Now, we use this time in the position equation to find the maximum height.

$$y_{max} = y_0 + v_{0y} t + \frac{1}{2} a_y t^2$$
$$y_{max} = 40.0 \text{ m} + (5.00 \text{ m/s})(0.5102 \text{ s}) + \frac{1}{2}(-9.80 \text{ m/s}^2)(0.5102 \text{ s})^2$$
$$y_{max} = 40.0 \text{ m} + 2.551 \text{ m} - 4.90 \text{ m/s}^2 (0.2603 \text{ s}^2)$$
$$y_{max} = 40.0 \text{ m} + 2.551 \text{ m} - 1.2755 \text{ m}$$
$$y_{max} = 41.2755 \text{ m}$$

Rounding to three significant figures, the greatest height reached is $$41.3 \mathrm{~m}$$. Alternatively, we can use the equation $$v_y^2 = v_{0y}^2 + 2 a_y (y - y_0)$$.

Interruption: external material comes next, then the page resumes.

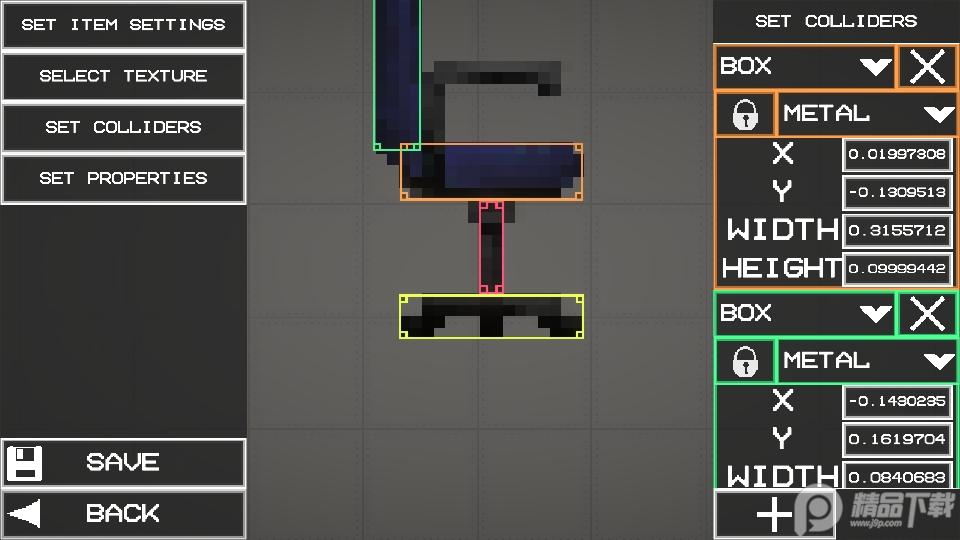Viewport: 960px width, 540px height.
Task: Expand the orange collider METAL material dropdown
Action: tap(867, 114)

$$0^2 = (5.00 \text{ m/s})^2 + 2(-9.80 \text{ m/s}^2)(y_{max} - 40.0 \text{ m})$$
$$0 = 25.00 - 19.6(y_{max} - 40.0)$$
$$19.6(y_{max} - 40.0) = 25.00$$
$$y_{max} - 40.0 = \frac{25.00}{19.6}$$
$$y_{max} - 40.0 \approx 1.2755$$
$$y_{max} = 40.0 + 1.2755 = 41.2755 \text{ m}$$

## Question1.e:

**step1 Sketch the $$a_y-t$$ Graph**

The acceleration of the sandbag during free fall is constant and equal to the acceleration due to gravity, which is $$-9.80 \mathrm{~m/s}^2$$. Therefore, the $$a_y-t$$ graph is a horizontal line below the t-axis from the time of release until it hits the ground (approximately $$3.41 \mathrm{~s}$$).

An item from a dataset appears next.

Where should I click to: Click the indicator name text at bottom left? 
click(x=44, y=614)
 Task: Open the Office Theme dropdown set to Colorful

**step2 Sketch the $$v_y-t$$ Graph**

The velocity equation is $$v_y = v_{0y} + a_y t = 5.00 - 9.80t$$. This is a linear equation, so the $$v_y-t$$ graph is a straight line with a negative slope (due to constant negative acceleration). The graph starts at $$v_y = 5.00 \mathrm{~m/s}$$ at $$t=0$$, decreases linearly, crosses the t-axis (where $$v_y=0$$) at $$t \approx 0.51 \mathrm{~s}$$ (the peak height), and continues downwards to a velocity of approximately $$-28.4 \mathrm{~m/s}$$ when it hits the ground at $$t \approx 3.41 \mathrm{~s}$$.

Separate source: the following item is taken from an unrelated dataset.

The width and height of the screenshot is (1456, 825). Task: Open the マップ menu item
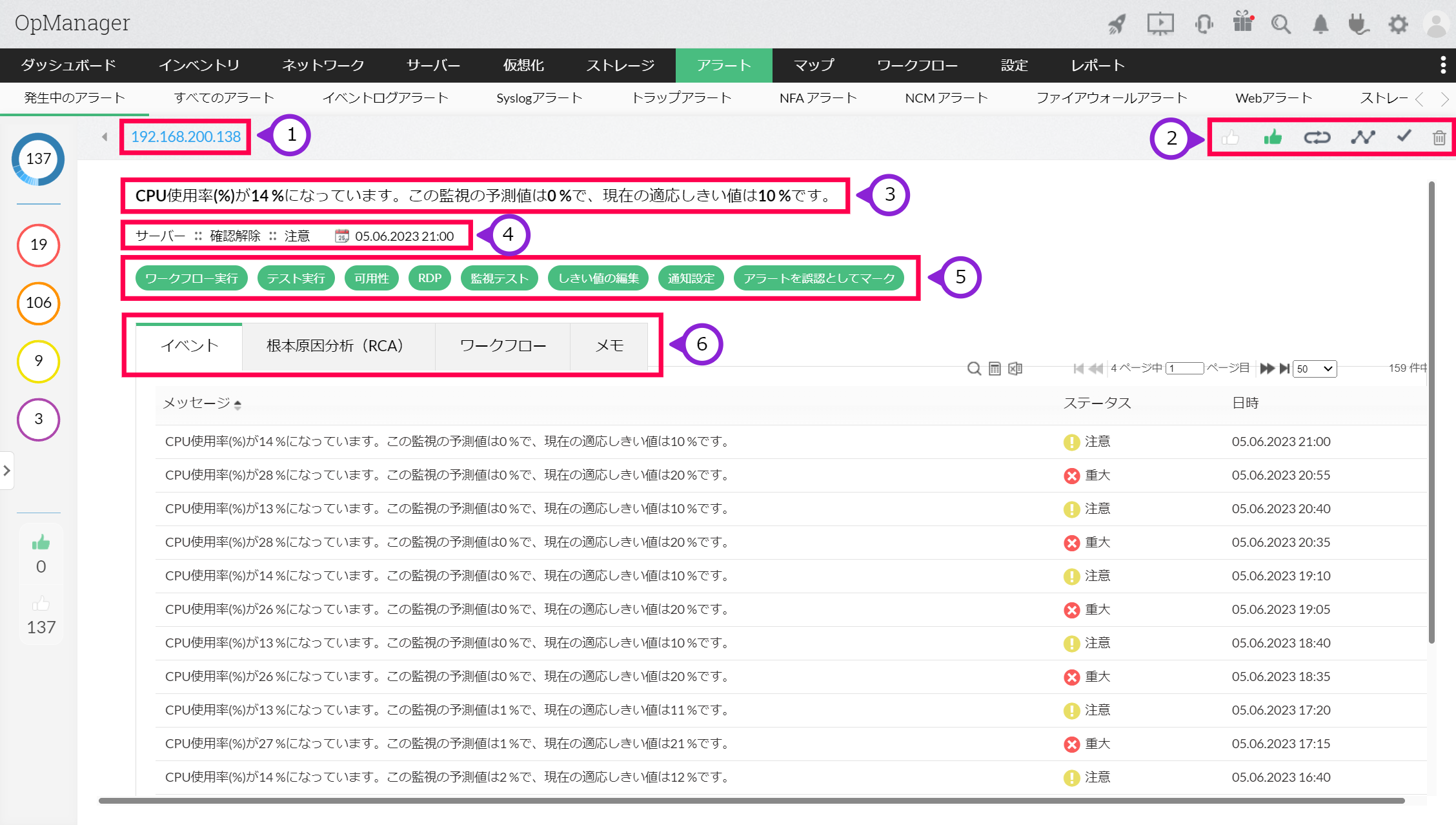(813, 65)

**step3 Sketch the $$y-t$$ Graph**

The position equation is $$y = y_0 + v_{0y} t + \frac{1}{2} a_y t^2 = 40.0 + 5.00t - 4.90t^2$$. This is a quadratic equation, so the $$y-t$$ graph is a parabola that opens downwards. It starts at $$y = 40.0 \mathrm{~m}$$ at $$t=0$$, rises to a maximum height of approximately $$41.3 \mathrm{~m}$$ at $$t \approx 0.51 \mathrm{~s}$$, then falls, passing its initial height of $$40.0 \mathrm{~m}$$ at approximately $$t \approx 1.02 \mathrm{~s}$$, and finally reaching $$y=0$$ (the ground) at $$t \approx 3.41 \mathrm{~s}$$.